Cindie Blackmer, Intel’s manager transport contracts and negotiations, agreed: “We spend almost no time on freight security now. If you look at the future – the new MBAs, the undergraduates – [environmental sustainability] is what they are learning. Things move quickly and technology will drive this even faster.”

Meanwhile Steve Gunning, CEO of IAG Cargo, pointed to innovation as the key to success.

“Conferences give you an opportunity to sit back and think different thoughts. You get stuck in the day-to-day, in the tyranny of the onslaught. This is a great opportunity to listen to clever people and think about what it means for your business. The overriding thought … is the need to adapt.”

Many delegates took on the mantra of UPS Airlines, as explained by president Mitch Nichols: “We have a culture of being constructively dissatisfied. It’s a precursor to innovation.”

It is however, perhaps time for this constructive dissatisfaction to be aimed at the right places.

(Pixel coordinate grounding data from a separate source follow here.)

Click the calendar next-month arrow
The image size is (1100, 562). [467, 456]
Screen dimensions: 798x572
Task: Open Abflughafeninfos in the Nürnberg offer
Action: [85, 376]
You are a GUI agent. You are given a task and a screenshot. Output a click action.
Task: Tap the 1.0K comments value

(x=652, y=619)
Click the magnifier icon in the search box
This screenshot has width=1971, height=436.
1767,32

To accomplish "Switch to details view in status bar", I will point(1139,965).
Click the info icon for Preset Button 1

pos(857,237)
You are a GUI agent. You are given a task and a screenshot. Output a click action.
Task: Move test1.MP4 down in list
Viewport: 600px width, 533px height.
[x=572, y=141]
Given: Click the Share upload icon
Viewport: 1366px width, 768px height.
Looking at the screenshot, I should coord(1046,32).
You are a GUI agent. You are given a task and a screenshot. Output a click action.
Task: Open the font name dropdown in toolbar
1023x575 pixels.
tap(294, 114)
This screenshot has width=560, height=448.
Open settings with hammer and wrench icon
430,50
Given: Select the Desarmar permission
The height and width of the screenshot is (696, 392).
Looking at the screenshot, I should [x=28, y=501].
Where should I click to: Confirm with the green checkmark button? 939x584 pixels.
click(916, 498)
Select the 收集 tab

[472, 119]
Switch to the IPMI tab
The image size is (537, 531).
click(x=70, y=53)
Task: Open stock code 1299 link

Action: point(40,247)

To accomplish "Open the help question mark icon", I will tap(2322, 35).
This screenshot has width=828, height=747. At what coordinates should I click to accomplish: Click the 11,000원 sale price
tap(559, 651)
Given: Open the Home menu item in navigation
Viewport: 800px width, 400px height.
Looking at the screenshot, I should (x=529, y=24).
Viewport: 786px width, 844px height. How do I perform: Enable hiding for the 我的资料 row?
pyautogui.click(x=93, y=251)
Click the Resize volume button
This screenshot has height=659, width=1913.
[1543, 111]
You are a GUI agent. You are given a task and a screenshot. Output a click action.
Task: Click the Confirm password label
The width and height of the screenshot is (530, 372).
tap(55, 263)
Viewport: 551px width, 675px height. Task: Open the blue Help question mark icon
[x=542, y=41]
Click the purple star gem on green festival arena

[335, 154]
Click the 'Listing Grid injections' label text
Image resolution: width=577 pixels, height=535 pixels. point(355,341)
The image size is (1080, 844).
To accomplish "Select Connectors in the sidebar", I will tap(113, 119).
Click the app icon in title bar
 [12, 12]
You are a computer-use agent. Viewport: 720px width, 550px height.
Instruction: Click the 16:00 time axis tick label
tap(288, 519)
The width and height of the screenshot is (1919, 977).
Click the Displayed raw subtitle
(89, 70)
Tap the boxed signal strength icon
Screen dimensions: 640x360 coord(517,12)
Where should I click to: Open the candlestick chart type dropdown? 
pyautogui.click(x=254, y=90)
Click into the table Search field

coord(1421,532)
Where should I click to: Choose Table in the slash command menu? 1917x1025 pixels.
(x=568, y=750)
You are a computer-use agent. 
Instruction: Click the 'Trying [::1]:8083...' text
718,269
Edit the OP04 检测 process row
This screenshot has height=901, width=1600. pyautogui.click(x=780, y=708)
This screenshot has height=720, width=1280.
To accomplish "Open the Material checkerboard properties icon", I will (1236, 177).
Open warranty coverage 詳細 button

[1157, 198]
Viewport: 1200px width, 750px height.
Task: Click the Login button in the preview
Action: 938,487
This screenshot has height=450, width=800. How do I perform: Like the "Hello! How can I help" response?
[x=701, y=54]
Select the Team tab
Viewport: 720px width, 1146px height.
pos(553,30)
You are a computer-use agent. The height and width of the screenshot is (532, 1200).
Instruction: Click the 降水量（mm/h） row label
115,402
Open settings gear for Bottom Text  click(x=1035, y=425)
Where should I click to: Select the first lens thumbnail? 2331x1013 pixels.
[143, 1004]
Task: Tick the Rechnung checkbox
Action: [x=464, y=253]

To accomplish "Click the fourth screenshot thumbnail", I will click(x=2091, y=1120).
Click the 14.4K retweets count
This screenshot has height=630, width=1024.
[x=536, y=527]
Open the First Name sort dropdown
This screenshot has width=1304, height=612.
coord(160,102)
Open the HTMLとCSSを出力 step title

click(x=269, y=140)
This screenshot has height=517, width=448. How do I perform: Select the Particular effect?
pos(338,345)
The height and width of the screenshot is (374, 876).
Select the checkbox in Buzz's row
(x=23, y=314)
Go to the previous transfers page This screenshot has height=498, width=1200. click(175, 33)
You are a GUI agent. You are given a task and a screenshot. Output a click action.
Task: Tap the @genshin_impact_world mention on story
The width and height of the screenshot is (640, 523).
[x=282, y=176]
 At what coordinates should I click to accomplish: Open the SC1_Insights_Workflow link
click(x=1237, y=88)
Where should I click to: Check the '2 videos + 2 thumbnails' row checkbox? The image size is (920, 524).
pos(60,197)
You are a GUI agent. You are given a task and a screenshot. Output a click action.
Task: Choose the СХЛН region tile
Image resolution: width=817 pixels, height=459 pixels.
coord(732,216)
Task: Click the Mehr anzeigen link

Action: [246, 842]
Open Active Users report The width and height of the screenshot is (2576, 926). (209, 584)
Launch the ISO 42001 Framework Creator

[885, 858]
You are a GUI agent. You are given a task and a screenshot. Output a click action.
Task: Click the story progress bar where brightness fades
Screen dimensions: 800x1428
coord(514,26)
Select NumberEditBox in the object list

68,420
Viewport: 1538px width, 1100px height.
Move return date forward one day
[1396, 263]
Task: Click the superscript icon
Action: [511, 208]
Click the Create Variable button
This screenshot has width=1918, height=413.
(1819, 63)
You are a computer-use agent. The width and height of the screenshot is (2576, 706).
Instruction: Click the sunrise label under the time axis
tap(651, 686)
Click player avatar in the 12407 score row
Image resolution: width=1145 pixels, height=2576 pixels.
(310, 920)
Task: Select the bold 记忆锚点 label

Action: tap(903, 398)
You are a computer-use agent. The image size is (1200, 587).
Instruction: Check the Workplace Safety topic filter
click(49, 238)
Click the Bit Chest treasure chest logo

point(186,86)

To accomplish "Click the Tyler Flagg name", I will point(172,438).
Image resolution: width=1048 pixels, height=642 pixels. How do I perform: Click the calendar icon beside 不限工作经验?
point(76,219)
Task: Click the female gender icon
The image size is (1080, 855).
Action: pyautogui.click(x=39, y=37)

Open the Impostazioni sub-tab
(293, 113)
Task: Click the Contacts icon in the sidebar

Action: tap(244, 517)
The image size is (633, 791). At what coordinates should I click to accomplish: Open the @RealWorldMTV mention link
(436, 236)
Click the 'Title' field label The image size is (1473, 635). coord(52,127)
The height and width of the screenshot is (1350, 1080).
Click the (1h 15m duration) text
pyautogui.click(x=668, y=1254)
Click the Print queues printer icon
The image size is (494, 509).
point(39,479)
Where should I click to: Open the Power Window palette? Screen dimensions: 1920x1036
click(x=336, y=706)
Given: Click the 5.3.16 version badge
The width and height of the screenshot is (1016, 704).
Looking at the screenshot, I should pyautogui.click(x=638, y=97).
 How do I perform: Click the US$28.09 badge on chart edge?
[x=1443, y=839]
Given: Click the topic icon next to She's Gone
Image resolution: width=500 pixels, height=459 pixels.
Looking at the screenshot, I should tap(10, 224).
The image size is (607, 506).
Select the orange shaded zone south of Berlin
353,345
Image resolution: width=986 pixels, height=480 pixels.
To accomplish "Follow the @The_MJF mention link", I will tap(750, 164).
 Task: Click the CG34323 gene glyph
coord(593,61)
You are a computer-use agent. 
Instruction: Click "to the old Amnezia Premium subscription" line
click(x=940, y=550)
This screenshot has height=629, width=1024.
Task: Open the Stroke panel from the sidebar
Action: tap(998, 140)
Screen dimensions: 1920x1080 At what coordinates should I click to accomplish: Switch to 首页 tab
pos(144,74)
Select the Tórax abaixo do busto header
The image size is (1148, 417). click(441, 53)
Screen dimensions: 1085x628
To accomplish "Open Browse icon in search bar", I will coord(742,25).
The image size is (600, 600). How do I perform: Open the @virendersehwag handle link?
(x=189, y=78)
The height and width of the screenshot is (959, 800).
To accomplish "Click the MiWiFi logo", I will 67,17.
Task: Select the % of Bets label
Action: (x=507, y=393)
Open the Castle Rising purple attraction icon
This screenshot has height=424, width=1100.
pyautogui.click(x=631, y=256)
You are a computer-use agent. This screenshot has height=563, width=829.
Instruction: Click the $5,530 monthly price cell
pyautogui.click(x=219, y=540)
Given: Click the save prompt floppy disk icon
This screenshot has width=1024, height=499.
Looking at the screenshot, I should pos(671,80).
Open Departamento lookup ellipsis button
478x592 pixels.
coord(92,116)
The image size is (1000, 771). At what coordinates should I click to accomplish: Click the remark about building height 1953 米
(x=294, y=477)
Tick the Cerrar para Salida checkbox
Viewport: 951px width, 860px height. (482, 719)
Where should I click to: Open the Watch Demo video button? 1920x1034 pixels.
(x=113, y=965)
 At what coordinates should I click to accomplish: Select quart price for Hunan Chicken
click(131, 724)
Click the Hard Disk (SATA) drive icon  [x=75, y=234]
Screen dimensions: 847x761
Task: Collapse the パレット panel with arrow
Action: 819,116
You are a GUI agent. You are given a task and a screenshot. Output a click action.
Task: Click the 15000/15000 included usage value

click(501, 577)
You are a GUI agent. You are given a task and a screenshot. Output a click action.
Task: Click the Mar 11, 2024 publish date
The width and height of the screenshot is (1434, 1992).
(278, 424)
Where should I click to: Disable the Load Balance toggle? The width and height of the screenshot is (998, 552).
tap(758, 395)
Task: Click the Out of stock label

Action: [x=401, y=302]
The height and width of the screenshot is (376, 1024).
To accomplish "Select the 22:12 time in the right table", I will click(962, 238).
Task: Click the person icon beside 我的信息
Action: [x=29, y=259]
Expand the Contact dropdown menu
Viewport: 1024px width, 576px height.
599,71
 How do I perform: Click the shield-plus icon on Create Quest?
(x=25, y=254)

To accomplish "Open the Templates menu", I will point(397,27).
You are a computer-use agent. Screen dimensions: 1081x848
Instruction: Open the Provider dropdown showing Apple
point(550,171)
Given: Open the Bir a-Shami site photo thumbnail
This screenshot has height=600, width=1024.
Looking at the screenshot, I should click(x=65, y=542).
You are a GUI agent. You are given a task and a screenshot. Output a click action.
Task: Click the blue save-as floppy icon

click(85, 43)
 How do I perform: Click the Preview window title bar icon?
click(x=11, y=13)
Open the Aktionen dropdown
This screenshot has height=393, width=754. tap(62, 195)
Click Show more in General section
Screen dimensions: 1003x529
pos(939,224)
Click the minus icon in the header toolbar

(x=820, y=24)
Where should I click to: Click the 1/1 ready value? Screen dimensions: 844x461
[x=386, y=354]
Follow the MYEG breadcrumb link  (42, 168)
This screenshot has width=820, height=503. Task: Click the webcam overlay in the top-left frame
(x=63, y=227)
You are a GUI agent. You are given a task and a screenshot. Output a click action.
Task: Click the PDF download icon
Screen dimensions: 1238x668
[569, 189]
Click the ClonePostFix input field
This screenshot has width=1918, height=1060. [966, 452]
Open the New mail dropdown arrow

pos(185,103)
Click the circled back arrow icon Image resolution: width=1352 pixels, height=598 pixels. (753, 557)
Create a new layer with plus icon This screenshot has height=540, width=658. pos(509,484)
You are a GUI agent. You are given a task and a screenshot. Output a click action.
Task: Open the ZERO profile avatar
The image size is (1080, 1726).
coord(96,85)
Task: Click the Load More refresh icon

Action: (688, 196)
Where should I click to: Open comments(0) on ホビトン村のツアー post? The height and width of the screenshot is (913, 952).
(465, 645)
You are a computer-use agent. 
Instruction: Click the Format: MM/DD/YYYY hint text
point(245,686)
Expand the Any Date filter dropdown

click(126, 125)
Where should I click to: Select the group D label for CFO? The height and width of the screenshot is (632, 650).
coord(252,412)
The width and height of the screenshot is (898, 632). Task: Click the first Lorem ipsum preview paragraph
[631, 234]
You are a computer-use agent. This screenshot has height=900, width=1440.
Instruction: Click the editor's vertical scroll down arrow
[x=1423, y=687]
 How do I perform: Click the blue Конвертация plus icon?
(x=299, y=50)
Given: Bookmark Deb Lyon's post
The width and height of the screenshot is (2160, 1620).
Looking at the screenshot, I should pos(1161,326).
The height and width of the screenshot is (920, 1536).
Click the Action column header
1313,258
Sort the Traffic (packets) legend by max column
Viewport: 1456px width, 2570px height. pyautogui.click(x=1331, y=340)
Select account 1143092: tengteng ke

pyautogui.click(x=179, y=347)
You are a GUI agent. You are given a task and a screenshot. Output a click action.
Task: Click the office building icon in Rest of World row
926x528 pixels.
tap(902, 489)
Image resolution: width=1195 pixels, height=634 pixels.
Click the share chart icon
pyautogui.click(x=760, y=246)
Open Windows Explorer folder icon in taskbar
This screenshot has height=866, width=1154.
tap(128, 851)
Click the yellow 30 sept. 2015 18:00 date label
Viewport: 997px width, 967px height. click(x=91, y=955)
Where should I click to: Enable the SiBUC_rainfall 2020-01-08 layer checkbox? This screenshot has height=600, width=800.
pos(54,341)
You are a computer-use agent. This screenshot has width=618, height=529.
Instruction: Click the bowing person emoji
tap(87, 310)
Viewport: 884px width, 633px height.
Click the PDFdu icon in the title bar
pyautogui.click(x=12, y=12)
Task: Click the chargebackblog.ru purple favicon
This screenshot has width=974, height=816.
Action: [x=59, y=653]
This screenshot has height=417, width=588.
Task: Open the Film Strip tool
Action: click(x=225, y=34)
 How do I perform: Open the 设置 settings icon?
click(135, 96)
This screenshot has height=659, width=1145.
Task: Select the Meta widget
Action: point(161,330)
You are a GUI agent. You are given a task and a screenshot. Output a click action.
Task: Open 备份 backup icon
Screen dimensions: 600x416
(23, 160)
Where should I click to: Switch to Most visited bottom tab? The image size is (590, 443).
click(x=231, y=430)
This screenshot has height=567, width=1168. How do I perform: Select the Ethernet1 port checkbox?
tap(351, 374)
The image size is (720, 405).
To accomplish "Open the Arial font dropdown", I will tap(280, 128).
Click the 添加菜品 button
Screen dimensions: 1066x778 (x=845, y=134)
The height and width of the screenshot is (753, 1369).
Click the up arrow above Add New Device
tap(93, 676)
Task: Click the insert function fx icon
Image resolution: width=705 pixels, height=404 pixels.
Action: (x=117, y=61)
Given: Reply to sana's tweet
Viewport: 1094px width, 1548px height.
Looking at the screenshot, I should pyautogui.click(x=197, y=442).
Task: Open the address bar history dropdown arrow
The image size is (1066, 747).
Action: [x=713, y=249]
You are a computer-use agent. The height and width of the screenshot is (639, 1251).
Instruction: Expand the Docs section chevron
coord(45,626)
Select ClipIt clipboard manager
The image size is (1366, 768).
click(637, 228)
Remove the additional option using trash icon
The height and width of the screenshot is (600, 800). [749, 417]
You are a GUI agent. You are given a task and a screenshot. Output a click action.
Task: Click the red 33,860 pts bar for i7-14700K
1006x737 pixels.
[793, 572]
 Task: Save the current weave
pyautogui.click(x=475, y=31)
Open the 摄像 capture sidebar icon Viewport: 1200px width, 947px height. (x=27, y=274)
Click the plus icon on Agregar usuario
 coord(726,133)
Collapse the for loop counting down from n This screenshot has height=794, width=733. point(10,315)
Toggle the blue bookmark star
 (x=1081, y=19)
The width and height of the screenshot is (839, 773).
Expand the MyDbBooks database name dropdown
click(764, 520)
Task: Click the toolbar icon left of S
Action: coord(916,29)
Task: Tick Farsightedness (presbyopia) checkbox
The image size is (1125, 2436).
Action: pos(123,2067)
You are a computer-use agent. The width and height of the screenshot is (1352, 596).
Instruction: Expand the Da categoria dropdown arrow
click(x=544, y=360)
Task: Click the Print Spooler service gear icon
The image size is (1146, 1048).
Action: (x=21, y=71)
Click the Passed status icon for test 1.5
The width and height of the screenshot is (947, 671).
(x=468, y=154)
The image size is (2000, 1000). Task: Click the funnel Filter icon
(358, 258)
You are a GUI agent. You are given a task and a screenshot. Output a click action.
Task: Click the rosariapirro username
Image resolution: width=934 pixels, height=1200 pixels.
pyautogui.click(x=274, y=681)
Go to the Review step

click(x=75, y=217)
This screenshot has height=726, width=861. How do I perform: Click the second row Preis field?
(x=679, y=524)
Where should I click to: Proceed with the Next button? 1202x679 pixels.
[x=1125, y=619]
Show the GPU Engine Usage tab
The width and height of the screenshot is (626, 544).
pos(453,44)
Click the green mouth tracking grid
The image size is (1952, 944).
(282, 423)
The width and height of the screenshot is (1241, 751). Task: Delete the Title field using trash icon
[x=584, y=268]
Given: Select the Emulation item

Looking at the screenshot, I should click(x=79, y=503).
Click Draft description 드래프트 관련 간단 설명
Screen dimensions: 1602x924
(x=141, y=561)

It is all to easy to lay the blame for the industry’s woes at the door of the associations, IATA and its peers. But it has become clear that IATA is stymied by its more useless members. It cannot force-through e-freight, only lay the groundwork for it – as it has done. It can’t raise industry margins, except through helping to find industry inefficiencies – as it is doing.

As Mr Vertannes explained in one of his more candid moments: “The weakness of the industry is that we are self-serving and never look at the tough decisions. There are airlines that take cargo very seriously. Some take it reasonably seriously. And there are a whole slew that don’t take it seriously at all. It’s very difficult. We are stuck between those that can and those can’t.”

All IATA can do now is to signpost the future, and show how the pie can be grown.

Yes, there is still a lot to do. The lack of cultural, age and gender diversity was all too apparent among delegates. E-freight continues to lack the impetus it needs. The distance still to go became painfully clear in this sentence from Mr Vertannes: ” There is optimism that we are reaching a tipping point on getting real traction on penetration.”

But IATA has put its money where its mouth is. It has offered a $20,000 award for the company that introduces the best innovation that will benefit the industry.

In the words of James Woodrow, cargo chief of Cathay Pacific: “We should celebrate those companies which do champion air freight – we can move the needle by doing that.”

Although the example he used was Spanish clothing retailer Inditex, it could equally be applied to IATA. Now, though, it is up to companies themselves to adapt to the new world that air cargo is in – and flourish.